Question

A quadratic equation is written in four equivalent forms below. I. y = (x - 1)2 - 49 II. y = x2 - 2x - 48 III. y = (x + 6)(x - 8) IV. y = x(x - 2) - 48 Which of the forms shown above would be the most useful if attempting to find the x-intercepts of the quadratic equation?

Answer

**step1** Understanding the problem

The problem asks us to identify which of the four given forms of a quadratic equation would be most useful for finding the x-intercepts. An x-intercept is a point where the graph of the equation crosses the x-axis. At any point on the x-axis, the y-value is always 0.

Question1.step2 (Analyzing Form I: y = $$(x - 1)^2 - 49$$)

If we want to find the x-intercepts, we set y to 0. So, we would have $$0 = (x - 1)^2 - 49$$. This means $$(x - 1)^2$$ must equal 49. We need to think: "What number, when multiplied by itself, gives 49?". We know that 7 multiplied by 7 is 49, and negative 7 multiplied by negative 7 is also 49. So, (x - 1) could be 7, or (x - 1) could be -7. This would lead to x = 8 or x = -6. This form allows us to find the x-intercepts, but it involves thinking about square numbers.

**step3** Analyzing Form II: y = $$x^2 - 2x - 48$$

If we set y to 0, we get $$0 = x^2 - 2x - 48$$. To find the x-values from this form directly, it is not straightforward for elementary understanding. This form is often called the standard form, and finding x-intercepts from it usually requires methods like factoring or using a special formula, which are not simple direct steps for this level.

Question1.step4 (Analyzing Form III: y = $$(x + 6)(x - 8)$$)

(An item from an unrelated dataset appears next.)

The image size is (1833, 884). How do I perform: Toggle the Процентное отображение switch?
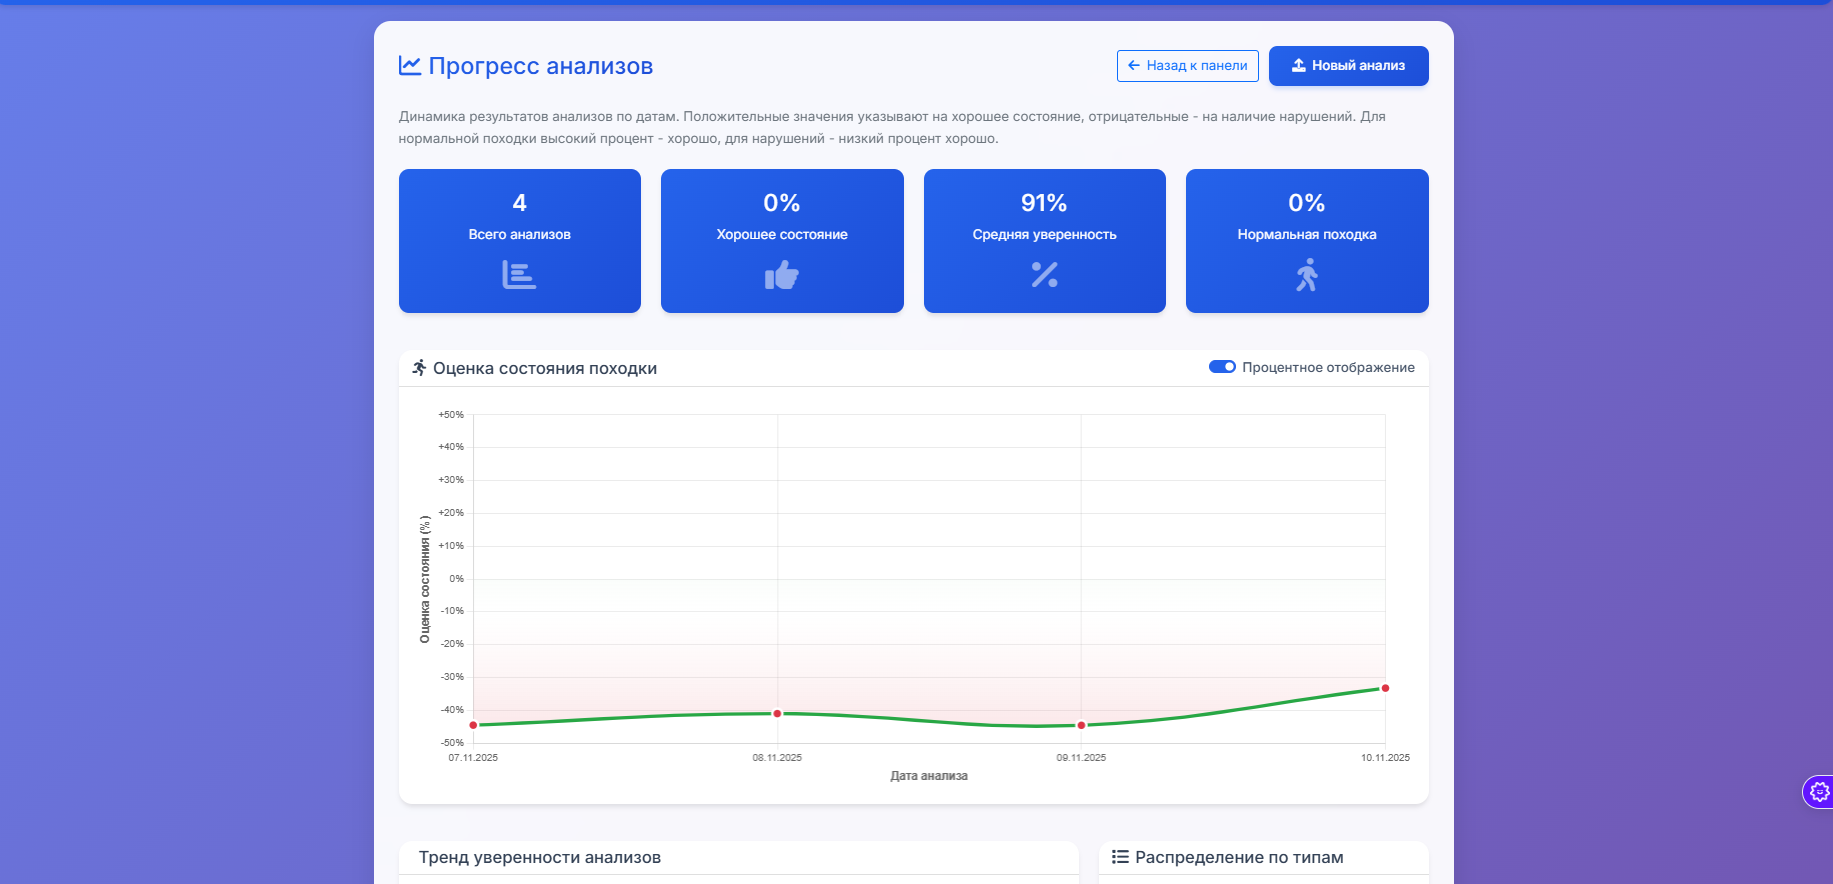click(x=1222, y=367)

If we set y to 0, we get $$0 = (x + 6)(x - 8)$$. When two numbers are multiplied together and the result is zero, it means that at least one of those numbers must be zero. So, either the first part $$(x + 6)$$ must be 0, or the second part $$(x - 8)$$ must be 0.
If $$(x + 6) = 0$$, then x must be -6 (because -6 plus 6 equals 0).
If $$(x - 8) = 0$$, then x must be 8 (because 8 minus 8 equals 0).
This form directly gives us the x-intercepts by simply looking at the numbers in the parentheses and thinking about what would make each part equal to zero. It is very direct.

Question1.step5 (Analyzing Form IV: y = $$x(x - 2) - 48$$)

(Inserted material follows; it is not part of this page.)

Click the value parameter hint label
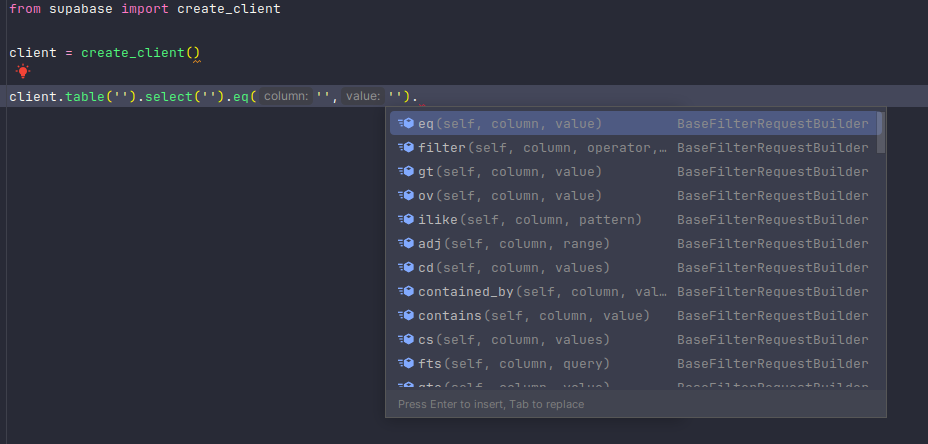This screenshot has height=444, width=928. (x=363, y=96)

If we set y to 0, we get $$0 = x(x - 2) - 48$$. This form, when simplified (by multiplying x by (x-2)), becomes $$0 = x^2 - 2x - 48$$, which is exactly the same as Form II. Therefore, it has the same difficulty in finding the x-intercepts as Form II.

**step6** Determining the most useful form

Comparing all forms, Form III, y = $$(x + 6)(x - 8)$$, is the most useful for finding the x-intercepts. This is because when y is 0, we can immediately see the values of x that make each factor zero, which are the x-intercepts. The other forms require more steps or knowledge of more complex methods to find the x-intercepts.